I am writing a parquet file to hdfs using the following command:
df.write.mode(SaveMode.Append).partitionBy(id).parquet(path)
Afterwards I am reading and filtering the file like this:
val file = sqlContext.read.parquet(folder)
val data = file.map(r => Row(r.getInt(4).toString, r.getString(0), r.getInt(1),
r.getLong(2), r.getString(3)))
val filteredData = data.filter(x => x.thingId.equals("1"))
filteredData.collect()
I would expect, that Spark would leverage the partitioning of the file and only read the partition of "thingId = 1". In Fact, Spark does read all partitions of the file and not only the filtered one (partition with thingId=1).
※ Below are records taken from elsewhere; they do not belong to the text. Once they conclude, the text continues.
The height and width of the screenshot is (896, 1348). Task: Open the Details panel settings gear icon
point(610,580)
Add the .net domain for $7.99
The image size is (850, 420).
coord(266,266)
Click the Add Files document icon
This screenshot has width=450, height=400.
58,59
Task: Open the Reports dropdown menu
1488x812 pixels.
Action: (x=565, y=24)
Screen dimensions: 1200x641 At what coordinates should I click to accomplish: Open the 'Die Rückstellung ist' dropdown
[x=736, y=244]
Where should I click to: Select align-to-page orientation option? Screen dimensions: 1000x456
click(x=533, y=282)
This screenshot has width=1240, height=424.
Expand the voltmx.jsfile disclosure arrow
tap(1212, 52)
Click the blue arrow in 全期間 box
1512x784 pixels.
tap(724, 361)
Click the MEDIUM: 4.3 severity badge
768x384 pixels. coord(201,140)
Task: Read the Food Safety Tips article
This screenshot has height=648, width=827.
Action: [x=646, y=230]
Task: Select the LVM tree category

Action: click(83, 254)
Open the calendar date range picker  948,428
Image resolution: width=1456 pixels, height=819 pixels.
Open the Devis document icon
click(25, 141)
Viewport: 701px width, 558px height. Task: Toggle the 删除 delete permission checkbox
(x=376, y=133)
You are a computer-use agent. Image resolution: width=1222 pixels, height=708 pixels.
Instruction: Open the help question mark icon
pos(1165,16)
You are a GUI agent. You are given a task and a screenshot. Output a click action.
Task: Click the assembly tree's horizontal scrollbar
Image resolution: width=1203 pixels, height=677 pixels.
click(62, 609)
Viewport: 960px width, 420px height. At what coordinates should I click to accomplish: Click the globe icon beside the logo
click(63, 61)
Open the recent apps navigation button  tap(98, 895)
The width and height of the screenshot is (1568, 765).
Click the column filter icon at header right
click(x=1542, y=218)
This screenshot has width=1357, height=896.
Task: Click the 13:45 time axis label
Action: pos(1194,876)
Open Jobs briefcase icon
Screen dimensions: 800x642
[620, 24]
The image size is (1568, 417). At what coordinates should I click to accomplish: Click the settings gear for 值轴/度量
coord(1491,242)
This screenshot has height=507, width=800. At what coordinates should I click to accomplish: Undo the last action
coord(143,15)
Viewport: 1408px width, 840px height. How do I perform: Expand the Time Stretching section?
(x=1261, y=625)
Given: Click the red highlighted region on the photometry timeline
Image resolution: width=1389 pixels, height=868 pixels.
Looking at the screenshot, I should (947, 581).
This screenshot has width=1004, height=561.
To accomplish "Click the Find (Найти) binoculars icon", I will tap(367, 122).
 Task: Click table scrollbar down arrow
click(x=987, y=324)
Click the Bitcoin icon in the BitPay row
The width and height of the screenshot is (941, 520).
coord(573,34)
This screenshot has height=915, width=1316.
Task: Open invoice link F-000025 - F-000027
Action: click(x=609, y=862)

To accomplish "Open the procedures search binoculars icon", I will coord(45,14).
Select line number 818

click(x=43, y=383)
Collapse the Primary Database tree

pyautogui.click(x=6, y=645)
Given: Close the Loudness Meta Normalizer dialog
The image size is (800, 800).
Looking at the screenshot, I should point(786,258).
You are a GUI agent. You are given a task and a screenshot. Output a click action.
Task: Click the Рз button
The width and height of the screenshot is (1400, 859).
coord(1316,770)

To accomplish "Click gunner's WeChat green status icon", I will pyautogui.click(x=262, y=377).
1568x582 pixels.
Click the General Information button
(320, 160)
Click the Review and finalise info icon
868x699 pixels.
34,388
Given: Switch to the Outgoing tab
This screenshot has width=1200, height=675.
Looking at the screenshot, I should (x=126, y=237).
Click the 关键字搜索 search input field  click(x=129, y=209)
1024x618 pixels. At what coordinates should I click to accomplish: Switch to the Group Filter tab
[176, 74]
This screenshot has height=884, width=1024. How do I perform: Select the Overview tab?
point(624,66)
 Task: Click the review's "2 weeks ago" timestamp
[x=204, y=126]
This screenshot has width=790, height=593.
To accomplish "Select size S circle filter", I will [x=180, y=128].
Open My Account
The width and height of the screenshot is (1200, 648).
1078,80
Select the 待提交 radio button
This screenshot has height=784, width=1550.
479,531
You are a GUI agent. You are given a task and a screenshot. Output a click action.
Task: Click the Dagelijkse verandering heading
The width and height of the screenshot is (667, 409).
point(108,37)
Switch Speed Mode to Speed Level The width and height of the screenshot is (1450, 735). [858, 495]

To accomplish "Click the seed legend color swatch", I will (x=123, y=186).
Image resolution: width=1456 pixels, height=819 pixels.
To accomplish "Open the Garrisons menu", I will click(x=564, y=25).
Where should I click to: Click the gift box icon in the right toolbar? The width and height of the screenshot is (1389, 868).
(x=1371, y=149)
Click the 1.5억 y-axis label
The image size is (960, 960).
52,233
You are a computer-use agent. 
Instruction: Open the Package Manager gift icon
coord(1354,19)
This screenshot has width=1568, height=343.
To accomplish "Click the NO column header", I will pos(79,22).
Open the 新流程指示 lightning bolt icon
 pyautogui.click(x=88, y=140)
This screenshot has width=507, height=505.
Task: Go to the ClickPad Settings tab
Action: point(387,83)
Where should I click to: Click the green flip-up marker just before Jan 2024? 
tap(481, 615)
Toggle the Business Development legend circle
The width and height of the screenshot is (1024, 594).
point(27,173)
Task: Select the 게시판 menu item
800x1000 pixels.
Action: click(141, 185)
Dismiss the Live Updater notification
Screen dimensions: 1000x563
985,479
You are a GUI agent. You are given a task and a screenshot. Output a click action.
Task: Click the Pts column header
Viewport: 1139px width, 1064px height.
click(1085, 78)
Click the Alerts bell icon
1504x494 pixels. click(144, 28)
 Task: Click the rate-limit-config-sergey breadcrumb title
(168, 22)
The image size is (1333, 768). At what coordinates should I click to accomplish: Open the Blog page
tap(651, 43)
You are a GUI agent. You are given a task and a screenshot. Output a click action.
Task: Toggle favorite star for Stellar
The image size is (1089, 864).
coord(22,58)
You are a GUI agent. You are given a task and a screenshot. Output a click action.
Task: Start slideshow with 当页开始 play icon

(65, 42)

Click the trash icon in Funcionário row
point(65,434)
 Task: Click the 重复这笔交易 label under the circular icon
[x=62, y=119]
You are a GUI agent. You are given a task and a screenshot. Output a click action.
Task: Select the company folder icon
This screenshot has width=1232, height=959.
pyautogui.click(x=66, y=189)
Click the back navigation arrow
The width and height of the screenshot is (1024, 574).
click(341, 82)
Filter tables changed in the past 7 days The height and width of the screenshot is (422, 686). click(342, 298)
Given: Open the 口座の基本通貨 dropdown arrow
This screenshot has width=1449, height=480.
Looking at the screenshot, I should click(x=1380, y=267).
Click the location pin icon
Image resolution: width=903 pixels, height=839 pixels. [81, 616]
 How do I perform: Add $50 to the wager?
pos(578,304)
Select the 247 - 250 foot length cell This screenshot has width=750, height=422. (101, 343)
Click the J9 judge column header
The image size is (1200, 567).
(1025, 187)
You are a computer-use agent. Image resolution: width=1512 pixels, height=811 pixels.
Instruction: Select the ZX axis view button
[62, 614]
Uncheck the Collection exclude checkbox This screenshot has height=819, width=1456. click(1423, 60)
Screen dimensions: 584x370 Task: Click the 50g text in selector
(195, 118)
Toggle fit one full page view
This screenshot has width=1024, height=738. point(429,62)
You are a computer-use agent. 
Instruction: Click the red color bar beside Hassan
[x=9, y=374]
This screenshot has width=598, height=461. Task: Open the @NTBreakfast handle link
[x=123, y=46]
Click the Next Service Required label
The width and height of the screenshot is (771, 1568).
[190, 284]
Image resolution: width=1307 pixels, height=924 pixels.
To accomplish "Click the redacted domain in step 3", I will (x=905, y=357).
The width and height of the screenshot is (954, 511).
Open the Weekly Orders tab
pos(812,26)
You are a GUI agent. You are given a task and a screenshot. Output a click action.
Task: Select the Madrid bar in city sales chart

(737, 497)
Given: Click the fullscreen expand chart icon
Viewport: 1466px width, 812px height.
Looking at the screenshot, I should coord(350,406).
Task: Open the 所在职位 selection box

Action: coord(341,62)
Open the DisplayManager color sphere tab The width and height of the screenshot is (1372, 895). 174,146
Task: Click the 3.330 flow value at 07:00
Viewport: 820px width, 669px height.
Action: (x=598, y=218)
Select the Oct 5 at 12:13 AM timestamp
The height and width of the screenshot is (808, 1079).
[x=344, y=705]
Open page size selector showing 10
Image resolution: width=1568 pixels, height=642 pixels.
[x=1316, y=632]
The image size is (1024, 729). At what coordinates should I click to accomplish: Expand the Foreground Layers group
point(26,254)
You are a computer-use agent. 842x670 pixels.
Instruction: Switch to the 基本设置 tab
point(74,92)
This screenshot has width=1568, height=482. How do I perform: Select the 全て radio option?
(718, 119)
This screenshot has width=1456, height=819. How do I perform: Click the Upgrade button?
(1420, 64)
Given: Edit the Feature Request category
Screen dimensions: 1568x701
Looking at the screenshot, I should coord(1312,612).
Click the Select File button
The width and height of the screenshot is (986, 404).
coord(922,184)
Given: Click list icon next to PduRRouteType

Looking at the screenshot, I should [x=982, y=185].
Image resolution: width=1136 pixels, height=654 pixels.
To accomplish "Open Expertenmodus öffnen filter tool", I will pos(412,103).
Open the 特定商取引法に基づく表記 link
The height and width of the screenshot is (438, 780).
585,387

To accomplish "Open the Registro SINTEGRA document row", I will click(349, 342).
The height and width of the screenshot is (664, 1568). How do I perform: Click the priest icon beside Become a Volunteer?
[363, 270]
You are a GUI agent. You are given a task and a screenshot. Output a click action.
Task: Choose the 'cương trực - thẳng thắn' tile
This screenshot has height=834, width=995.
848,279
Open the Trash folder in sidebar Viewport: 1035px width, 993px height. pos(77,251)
If I look in the logs, I can see that it does read everything:
16/03/21 01:32:33 INFO ParquetRelation: Reading Parquet file(s) from hdfs://sandbox.hortonworks.com/path/id=1/part-r-00000-b4e27b02-9a21-4915-89a7-189c30ca3fe3.gz.parquet 16/03/21 01:32:33 INFO ParquetRelation: Reading Parquet file(s) from hdfs://sandbox.hortonworks.com/path/id=42/part-r-00000-b4e27b02-9a21-4915-89a7-189c30ca3fe3.gz.parquet 16/03/21 01:32:33 INFO ParquetRelation: Reading Parquet file(s) from hdfs://sandbox.hortonworks.com/path/id=17/part-r-00000-b4e27b02-9a21-4915-89a7-189c30ca3fe3.gz.parquet 16/03/21 01:32:33 INFO ParquetRelation: Reading Parquet file(s) from hdfs://sandbox.hortonworks.com/path/0833/id=33/part-r-00000-b4e27b02-9a21-4915-89a7-189c30ca3fe3.gz.parquet 16/03/21 01:32:33 INFO ParquetRelation: Reading Parquet file(s) from hdfs://sandbox.hortonworks.com/path/id=26/part-r-00000-b4e27b02-9a21-4915-89a7-189c30ca3fe3.gz.parquet 16/03/21 01:32:33 INFO ParquetRelation: Reading Parquet file(s) from hdfs://sandbox.hortonworks.com/path/id=12/part-r-00000-b4e27b02-9a21-4915-89a7-189c30ca3fe3.gz.parquet
Is there anything I am missing? When I look at the docs, Spark should know based on the filter, that it should only read Partition with thingID=1. Does anyone of you have an idea whats the problem?